Horror 365, Movie(s) 101: Timeless Schlock

Most of us by now are aware of Plan 9 From Outer Space as a towering achievement in the realm of terrible cinema. Thanks to MST3K, a good number of us can also point to Manos: The Hands Of Fate as arguably being even worse. A little backstory: when I worked at the late, great Naro Video here in Norfolk, Virginia, we would take turns picking movies to play whilst we were open.

There were some House Rules: nothing past PG-13, no gratuitous sex/nudity/graphic violence, no excessive screaming, no over-the-top profanity (unofficially referred to as The 3-Fuck Limit). Although on my last shift, my friend Whitney and I did put on The Texas Chainsaw Massacre and drink Smartmouth beer behind the counter. The point is, when it was my turn, more often than not I felt it was my professional obligation to hip the patrons to the finest schlock I could dish out. See, some people like bad movies. They enjoy them, find them entertaining and amusing.

Not me.

I. Love. Bad. Movies. Love ’em. I live for them. There’s usually one on in the background whilst I compose This Humble Blog or do just about anything around my place. That said, here then, are my Top 5 Schlock Classics.

#5 I Eat Your Skin

This one has several glaring deficiencies. First, to be blunt, no skin gets et; it does not do what it says on the tin. Second, there’s a good deal of offscreen narration. I always assume this is at least partly to avoid having to pay actors for speaking parts. Also it was shot in 1964 but took 7 years to find a distributor. By this time it was pretty damn tough to get away with a regional, low-budget flick in black and white. Worst of all, it seems pretty clear that renaming the movie I Eat Your Skin was a cynical ploy to couple the movie with as well as capitalize on I Drink Your Blood, also 1971.

#4 Beast From Haunted Cave

I have a special fondness for this one because I got to see it in a theater-like setting. Old Dominion University, you see, has the Pretlow Planetarium, and before the current plague, they had a Bad Movie Night the first Friday of every month, and they’d show movies on the ceiling of the planetarium. How fucking cool is that? Beast From Haunted Cave was the first movie I saw there, and what a spectacle it was. A terrible script acted terribly by terrible actors. No surprise there. What is surprising is the monster which manages to pull off a couple of moderately creepy attacks. This also includes what is possibly the least effective ending on this list. It just, well, ends. Boom. Like, “Okay, here’s where we ran out of money.”

__REQUIRED TASK A__: List every movie title named in the blog post on bad movies.
The records below have no connection to the blog post.

__DATASET__:
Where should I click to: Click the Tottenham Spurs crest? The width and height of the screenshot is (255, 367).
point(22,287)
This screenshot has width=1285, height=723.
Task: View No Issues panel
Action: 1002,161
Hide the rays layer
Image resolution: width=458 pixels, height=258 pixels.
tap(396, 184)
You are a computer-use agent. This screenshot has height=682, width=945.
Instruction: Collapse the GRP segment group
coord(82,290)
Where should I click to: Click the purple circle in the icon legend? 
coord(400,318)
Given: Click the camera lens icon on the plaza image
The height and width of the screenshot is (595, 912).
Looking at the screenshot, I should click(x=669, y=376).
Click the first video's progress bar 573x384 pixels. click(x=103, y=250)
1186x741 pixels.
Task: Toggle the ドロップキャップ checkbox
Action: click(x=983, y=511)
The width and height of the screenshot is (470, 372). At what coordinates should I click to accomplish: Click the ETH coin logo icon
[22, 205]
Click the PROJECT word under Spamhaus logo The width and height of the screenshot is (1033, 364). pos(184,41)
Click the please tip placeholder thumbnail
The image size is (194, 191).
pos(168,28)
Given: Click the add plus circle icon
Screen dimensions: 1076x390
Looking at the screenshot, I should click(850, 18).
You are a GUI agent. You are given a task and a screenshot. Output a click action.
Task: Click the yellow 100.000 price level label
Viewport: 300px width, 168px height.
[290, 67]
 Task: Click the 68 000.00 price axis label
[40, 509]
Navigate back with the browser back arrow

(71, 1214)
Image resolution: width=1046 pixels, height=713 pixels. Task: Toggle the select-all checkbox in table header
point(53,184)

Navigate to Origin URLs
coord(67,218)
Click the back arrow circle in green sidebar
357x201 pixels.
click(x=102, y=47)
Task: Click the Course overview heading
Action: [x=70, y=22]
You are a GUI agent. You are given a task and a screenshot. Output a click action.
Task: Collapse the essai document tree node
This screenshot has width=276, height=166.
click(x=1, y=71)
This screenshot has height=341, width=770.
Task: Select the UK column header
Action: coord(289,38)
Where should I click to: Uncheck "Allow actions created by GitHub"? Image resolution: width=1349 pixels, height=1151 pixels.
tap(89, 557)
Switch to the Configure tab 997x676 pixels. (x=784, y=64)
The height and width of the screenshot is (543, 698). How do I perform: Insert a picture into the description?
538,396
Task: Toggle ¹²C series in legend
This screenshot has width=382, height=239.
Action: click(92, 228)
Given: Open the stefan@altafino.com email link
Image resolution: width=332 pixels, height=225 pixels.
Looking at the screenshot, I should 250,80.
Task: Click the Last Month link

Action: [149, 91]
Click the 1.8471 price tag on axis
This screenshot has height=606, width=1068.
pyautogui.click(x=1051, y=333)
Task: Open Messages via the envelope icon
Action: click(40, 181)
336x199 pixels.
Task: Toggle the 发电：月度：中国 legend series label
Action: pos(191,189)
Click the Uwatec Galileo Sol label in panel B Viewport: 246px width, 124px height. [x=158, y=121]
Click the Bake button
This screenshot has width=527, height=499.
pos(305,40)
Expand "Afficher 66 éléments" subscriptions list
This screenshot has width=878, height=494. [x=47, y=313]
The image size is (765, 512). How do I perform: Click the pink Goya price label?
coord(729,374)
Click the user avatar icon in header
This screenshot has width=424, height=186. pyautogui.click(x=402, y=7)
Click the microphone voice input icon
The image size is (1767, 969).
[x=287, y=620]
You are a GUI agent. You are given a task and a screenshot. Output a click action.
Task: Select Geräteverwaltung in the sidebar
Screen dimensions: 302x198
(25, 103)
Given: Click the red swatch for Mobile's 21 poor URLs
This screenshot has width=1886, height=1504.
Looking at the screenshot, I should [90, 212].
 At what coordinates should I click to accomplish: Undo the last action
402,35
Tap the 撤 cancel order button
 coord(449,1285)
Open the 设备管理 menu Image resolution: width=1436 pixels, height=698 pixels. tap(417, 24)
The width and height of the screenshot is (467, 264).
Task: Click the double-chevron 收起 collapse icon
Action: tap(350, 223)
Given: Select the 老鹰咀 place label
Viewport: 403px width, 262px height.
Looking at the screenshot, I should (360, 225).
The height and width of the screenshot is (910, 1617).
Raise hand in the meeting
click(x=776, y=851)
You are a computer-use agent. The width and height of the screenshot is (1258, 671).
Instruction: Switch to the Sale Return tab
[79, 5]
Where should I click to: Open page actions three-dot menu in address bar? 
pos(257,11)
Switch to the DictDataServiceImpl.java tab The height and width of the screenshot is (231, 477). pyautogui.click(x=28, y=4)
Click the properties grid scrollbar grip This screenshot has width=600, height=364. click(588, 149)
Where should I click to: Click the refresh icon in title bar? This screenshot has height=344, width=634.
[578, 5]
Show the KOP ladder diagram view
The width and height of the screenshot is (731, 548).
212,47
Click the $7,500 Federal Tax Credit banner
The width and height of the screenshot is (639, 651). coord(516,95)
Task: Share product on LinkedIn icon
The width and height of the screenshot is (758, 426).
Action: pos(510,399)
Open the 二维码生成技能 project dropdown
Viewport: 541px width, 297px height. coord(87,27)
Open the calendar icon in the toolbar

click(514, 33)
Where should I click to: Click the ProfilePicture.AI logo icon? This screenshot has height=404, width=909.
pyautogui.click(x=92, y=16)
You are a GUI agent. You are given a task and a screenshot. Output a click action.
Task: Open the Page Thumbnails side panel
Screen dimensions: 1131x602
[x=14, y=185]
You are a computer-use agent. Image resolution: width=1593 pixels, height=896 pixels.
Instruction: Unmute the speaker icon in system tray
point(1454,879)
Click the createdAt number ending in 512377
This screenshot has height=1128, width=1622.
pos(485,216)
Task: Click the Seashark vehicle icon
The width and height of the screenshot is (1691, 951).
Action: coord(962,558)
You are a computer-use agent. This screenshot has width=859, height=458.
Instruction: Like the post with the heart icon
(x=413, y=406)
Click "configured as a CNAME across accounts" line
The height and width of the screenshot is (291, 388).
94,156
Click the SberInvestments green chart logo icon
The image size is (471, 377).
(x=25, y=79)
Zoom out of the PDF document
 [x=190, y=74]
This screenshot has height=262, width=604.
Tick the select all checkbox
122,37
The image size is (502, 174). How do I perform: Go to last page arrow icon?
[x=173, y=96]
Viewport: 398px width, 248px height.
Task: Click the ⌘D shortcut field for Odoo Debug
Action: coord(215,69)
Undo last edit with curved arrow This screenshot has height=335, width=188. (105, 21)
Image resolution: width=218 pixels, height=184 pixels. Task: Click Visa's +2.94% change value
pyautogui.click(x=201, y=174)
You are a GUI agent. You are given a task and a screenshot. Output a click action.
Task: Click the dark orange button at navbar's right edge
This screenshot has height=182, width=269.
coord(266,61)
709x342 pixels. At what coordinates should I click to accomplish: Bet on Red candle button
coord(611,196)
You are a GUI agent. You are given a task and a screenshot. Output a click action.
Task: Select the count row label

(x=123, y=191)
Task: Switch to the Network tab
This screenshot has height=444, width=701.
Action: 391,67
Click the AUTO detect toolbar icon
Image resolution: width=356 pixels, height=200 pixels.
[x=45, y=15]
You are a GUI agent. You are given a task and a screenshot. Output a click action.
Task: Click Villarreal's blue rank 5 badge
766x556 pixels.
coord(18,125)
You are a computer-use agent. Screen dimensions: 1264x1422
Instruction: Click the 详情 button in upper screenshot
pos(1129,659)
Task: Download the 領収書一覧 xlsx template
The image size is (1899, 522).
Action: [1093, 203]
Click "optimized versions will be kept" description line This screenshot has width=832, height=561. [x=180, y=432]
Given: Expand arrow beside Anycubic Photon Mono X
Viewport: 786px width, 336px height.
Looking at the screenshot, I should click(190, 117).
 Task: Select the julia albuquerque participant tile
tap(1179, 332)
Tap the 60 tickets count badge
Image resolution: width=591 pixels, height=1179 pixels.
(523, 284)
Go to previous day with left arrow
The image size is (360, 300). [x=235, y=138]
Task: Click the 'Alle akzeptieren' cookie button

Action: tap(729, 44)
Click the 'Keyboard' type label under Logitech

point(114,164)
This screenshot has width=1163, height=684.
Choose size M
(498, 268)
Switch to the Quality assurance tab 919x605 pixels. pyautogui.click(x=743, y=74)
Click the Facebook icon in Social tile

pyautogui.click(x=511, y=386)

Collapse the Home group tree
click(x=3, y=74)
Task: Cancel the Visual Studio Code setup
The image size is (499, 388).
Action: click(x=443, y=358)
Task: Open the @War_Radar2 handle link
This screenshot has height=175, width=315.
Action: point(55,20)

__REQUIRED TASK B__: Set down verbatim the part of the records that opens with the line containing "Task: Click the 68 000.00 price axis label" and closes with the line containing "tap(89, 557)", both lines included.

__TASK RESULT A__:
Plan 9 From Outer Space
Manos: The Hands Of Fate
The Texas Chainsaw Massacre
I Eat Your Skin
I Drink Your Blood
Beast From Haunted Cave

__TASK RESULT B__:
 Task: Click the 68 000.00 price axis label
[40, 509]
Navigate back with the browser back arrow

(71, 1214)
Image resolution: width=1046 pixels, height=713 pixels. Task: Toggle the select-all checkbox in table header
point(53,184)

Navigate to Origin URLs
coord(67,218)
Click the back arrow circle in green sidebar
357x201 pixels.
click(x=102, y=47)
Task: Click the Course overview heading
Action: [x=70, y=22]
You are a GUI agent. You are given a task and a screenshot. Output a click action.
Task: Collapse the essai document tree node
This screenshot has width=276, height=166.
click(x=1, y=71)
This screenshot has height=341, width=770.
Task: Select the UK column header
Action: coord(289,38)
Where should I click to: Uncheck "Allow actions created by GitHub"? Image resolution: width=1349 pixels, height=1151 pixels.
tap(89, 557)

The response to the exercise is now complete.